Ludmila Pagliero (Titania)
© Yonathan Kellerman / Opéra national de Paris

Le ballet reprend l'argument de la comédie de Shakespeare : pendant une nuit de juin, une cour féérique vit un étrange rêve amoureux. Puck, un lutin distrait doté d’une fleur magique aphrodisiaque, crée le désordre en ensorcelant de jeunes amants dans une forêt, devenus chacun épris de la compagne de l’autre. Puck envoûte aussi Titania, reine des fées, qui tombe sous le charme grotesque d’un tisserand transformé en âne. Puck restaure alors l’ordre moral du monde avant que les personnages ne s’éveillent au petit matin, leur trouble se dissipant alors dans les brumes d’un étrange songe.

Le thème du désir amoureux dupé ou, au contraire, incontestablement équivoque des personnages shakespeariens a suscité de nombreuses interprétations. Celle de Balanchine se tient à l’écart des lectures freudiennes, pour se concentrer plutôt sur les grands moments de l’intrigue et faire primer la danse et la musique. Conduits par la baguette féminine (c’est encore si rare !) d’Andrea Quinn, l’orchestre et les chœurs de l’Opéra de Paris ont offert une version joliment énergique de la partition du Songe de Mendelssohn (partition rallongée d’ailleurs par d’autres morceaux du même compositeur).

Paul Marque (Obéron)
© Yonathan Kellerman / Opéra national de Paris

Dans les rôles de Titania et d’Obéron, reine et roi des fées, Ludmila Pagliero et Paul Marque montrent comme toujours une technique éblouissante. On retiendra particulièrement la variation de sauts de Paul Marque, aussi moelleuse qu’aérienne, avec son superbe pas de sissonnes battues. Au second acte, où se célèbrent les mariages en grande pompe des couples reformés, le couple de tête change avec un « divertissement » dansé par Myriam Ould-Braham et Germain Louvet. Magnifique de légèreté, Myriam Ould-Braham apporte toujours cette touche de grâce incomparable sur scène. On restera néanmoins un peu sur notre faim sur ses séries de tours, avec des pirouettes assez décevantes. À ses côtés, Germain Louvet montre un travail très propre de sauts et de tours, mais moins engagé sur l’interprétation. 

Laura Hecquet, Hannah O'Neill, Pablo Legasa et Audric Bezard forment le fameux quatuor des amoureux tourmentés. Les deux danseurs masculins, dont les rôles sont composés de plus de pantomime que de danse, n’ont pourtant pas la présence en scène de leurs partenaires, et en particulier celle très marquante de Hannah O'Neill. Dans un rôle qu’on pourrait qualifier d’ingrat car difficile sans le paraître, Héloïse Bourdon interprète Hippolyte, la reine des amazones.
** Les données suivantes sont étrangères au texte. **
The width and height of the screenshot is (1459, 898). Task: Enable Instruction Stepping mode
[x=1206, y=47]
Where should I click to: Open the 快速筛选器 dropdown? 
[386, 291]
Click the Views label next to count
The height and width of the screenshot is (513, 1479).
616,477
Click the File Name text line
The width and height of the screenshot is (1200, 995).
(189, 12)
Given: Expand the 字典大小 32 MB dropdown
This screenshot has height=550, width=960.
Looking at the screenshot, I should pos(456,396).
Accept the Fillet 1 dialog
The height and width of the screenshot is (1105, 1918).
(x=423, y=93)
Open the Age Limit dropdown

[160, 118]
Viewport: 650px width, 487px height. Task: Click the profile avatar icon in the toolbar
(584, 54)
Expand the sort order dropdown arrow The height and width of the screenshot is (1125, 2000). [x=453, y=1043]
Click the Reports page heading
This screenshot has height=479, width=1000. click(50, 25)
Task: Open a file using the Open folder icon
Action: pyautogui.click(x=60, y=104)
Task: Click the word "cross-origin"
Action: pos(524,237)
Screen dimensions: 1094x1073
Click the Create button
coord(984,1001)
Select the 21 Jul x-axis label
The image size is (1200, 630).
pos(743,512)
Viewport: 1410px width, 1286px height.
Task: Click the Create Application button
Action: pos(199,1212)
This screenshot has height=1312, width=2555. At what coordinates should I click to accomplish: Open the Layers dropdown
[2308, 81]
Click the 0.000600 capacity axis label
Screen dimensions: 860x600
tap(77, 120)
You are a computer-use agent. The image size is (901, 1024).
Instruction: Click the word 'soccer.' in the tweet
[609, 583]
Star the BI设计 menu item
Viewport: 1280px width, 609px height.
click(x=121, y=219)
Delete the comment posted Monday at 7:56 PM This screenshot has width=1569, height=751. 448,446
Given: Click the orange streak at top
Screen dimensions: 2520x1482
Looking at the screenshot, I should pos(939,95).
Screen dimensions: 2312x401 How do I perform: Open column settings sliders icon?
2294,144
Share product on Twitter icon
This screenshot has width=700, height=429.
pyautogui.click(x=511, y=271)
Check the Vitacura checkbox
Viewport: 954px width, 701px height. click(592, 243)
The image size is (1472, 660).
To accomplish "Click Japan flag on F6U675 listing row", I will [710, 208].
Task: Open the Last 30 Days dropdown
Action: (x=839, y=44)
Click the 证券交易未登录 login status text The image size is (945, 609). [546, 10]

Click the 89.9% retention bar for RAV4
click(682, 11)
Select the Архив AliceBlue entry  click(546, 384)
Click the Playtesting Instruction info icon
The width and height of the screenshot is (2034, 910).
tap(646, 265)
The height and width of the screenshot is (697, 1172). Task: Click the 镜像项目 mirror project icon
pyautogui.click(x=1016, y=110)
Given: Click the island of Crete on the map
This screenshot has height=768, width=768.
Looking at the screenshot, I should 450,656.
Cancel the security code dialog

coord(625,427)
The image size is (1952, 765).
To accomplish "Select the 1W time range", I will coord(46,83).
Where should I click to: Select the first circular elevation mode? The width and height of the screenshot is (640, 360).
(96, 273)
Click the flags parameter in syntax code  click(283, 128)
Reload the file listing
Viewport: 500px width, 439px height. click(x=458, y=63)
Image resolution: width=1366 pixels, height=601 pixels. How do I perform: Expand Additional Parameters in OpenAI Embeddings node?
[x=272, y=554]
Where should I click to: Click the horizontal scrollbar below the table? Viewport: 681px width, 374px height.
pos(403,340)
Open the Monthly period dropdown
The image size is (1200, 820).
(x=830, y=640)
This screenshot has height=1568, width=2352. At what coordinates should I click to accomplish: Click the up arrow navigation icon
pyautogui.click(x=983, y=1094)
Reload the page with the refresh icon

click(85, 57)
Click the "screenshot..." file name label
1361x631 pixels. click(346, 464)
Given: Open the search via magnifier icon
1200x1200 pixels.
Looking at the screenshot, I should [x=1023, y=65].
Son entrée en grands jetés directement suivie de tours fouettés est une rude entrée en matière, réalisée avec un peu de brusquerie.

Le Songe d'une nuit d'été à l'Opéra Bastille
© Yonathan Kellerman / Opéra national de Paris

On se sera auparavant réjoui de voir débarquer sur scène, dès les premiers instants du spectacle, une farandole d’enfants virevoltants dans d’amusants costumes de fées et de lutins – élèves de l’Ecole de danse dont les grands jetés de certains laissent espérer de beaux lendemains sur scène ! – qui participe du décorum onirique et enfantin. Avec une toile de fond et un cadre de scène faits de motifs sylvestres, des costumes fluides ou scintillants, et une conque géante en guise de trône royal, la scénographie de Christian Lacroix s’inscrit dans l’esprit du merveilleux disneylandisé de Balanchine. Dans cette grande fresque chorégraphique fantastique, ce sont donc toutes les formations de l’Opéra de Paris (ballet, école de danse, orchestre et chœurs) qui se réunissent pour offrir un carnaval divertissant, destiné à tous les publics.